• [Условия задания] Перепишите в виде JSON-списка строк все строки от строки с «Work (96, 569)» до строки с «Revital Line (341, 283)» включительно, по одной позиции списка на каждую строку. Пустые строки пропустите.

• [Исходные данные]
★ ★ ★ ★ ★ ★ ★

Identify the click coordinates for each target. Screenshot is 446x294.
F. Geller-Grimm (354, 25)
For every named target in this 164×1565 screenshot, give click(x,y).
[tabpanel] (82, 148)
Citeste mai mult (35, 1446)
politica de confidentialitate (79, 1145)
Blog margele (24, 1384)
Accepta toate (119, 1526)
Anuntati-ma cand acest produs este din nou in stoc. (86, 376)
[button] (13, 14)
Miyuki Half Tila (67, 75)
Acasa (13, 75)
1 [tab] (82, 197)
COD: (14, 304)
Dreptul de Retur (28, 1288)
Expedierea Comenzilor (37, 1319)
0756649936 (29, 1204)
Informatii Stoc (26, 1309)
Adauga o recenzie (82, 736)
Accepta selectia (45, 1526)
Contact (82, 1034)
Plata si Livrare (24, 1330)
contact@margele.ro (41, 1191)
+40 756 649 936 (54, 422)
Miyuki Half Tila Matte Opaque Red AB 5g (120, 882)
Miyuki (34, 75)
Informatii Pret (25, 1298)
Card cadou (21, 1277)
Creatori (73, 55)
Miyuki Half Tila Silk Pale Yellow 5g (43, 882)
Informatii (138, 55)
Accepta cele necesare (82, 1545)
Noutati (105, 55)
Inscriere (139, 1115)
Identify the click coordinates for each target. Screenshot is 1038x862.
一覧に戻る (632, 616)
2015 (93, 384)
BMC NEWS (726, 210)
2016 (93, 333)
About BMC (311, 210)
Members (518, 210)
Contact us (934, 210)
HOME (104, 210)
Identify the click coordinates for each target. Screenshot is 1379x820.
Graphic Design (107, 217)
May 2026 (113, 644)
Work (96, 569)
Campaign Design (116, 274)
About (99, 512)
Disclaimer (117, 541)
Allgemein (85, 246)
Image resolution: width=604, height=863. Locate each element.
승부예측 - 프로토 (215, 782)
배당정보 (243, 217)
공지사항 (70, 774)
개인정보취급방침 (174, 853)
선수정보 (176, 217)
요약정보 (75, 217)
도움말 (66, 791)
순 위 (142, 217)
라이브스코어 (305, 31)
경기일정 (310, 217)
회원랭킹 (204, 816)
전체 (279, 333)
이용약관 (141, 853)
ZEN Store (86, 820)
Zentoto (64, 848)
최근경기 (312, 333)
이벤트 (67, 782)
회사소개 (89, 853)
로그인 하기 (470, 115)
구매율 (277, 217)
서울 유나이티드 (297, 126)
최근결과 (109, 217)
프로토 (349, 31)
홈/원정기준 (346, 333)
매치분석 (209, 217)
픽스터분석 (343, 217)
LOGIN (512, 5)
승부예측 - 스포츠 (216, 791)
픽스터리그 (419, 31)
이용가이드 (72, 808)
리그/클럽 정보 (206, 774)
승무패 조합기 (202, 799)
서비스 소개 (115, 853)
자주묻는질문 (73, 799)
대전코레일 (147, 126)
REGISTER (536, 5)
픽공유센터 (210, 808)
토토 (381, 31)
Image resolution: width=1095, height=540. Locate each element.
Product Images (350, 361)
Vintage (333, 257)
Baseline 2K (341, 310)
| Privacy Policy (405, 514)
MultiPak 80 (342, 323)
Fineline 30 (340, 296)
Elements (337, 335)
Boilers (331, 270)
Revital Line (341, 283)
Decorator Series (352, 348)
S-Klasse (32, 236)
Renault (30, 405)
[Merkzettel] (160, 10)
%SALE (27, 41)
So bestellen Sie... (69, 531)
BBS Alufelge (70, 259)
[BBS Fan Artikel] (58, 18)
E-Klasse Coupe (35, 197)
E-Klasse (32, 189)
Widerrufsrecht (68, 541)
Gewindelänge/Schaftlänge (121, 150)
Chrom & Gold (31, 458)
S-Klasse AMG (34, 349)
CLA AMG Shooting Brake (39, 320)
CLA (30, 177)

★ ★ ★ ★ ★ ★ ★

• [Ответ ниже]
[
  "Work (96, 569)",
  "Campaign Design (116, 274)",
  "About (99, 512)",
  "Disclaimer (117, 541)",
  "Allgemein (85, 246)",
  "Image resolution: width=604, height=863. Locate each element.",
  "승부예측 - 프로토 (215, 782)",
  "배당정보 (243, 217)",
  "공지사항 (70, 774)",
  "개인정보취급방침 (174, 853)",
  "선수정보 (176, 217)",
  "요약정보 (75, 217)",
  "도움말 (66, 791)",
  "순 위 (142, 217)",
  "라이브스코어 (305, 31)",
  "경기일정 (310, 217)",
  "회원랭킹 (204, 816)",
  "전체 (279, 333)",
  "이용약관 (141, 853)",
  "ZEN Store (86, 820)",
  "Zentoto (64, 848)",
  "최근경기 (312, 333)",
  "이벤트 (67, 782)",
  "회사소개 (89, 853)",
  "로그인 하기 (470, 115)",
  "구매율 (277, 217)",
  "서울 유나이티드 (297, 126)",
  "최근결과 (109, 217)",
  "프로토 (349, 31)",
  "홈/원정기준 (346, 333)",
  "매치분석 (209, 217)",
  "픽스터분석 (343, 217)",
  "LOGIN (512, 5)",
  "승부예측 - 스포츠 (216, 791)",
  "픽스터리그 (419, 31)",
  "이용가이드 (72, 808)",
  "리그/클럽 정보 (206, 774)",
  "승무패 조합기 (202, 799)",
  "서비스 소개 (115, 853)",
  "자주묻는질문 (73, 799)",
  "대전코레일 (147, 126)",
  "REGISTER (536, 5)",
  "픽공유센터 (210, 808)",
  "토토 (381, 31)",
  "Image resolution: width=1095, height=540. Locate each element.",
  "Product Images (350, 361)",
  "Vintage (333, 257)",
  "Baseline 2K (341, 310)",
  "| Privacy Policy (405, 514)",
  "MultiPak 80 (342, 323)",
  "Fineline 30 (340, 296)",
  "Elements (337, 335)",
  "Boilers (331, 270)",
  "Revital Line (341, 283)"
]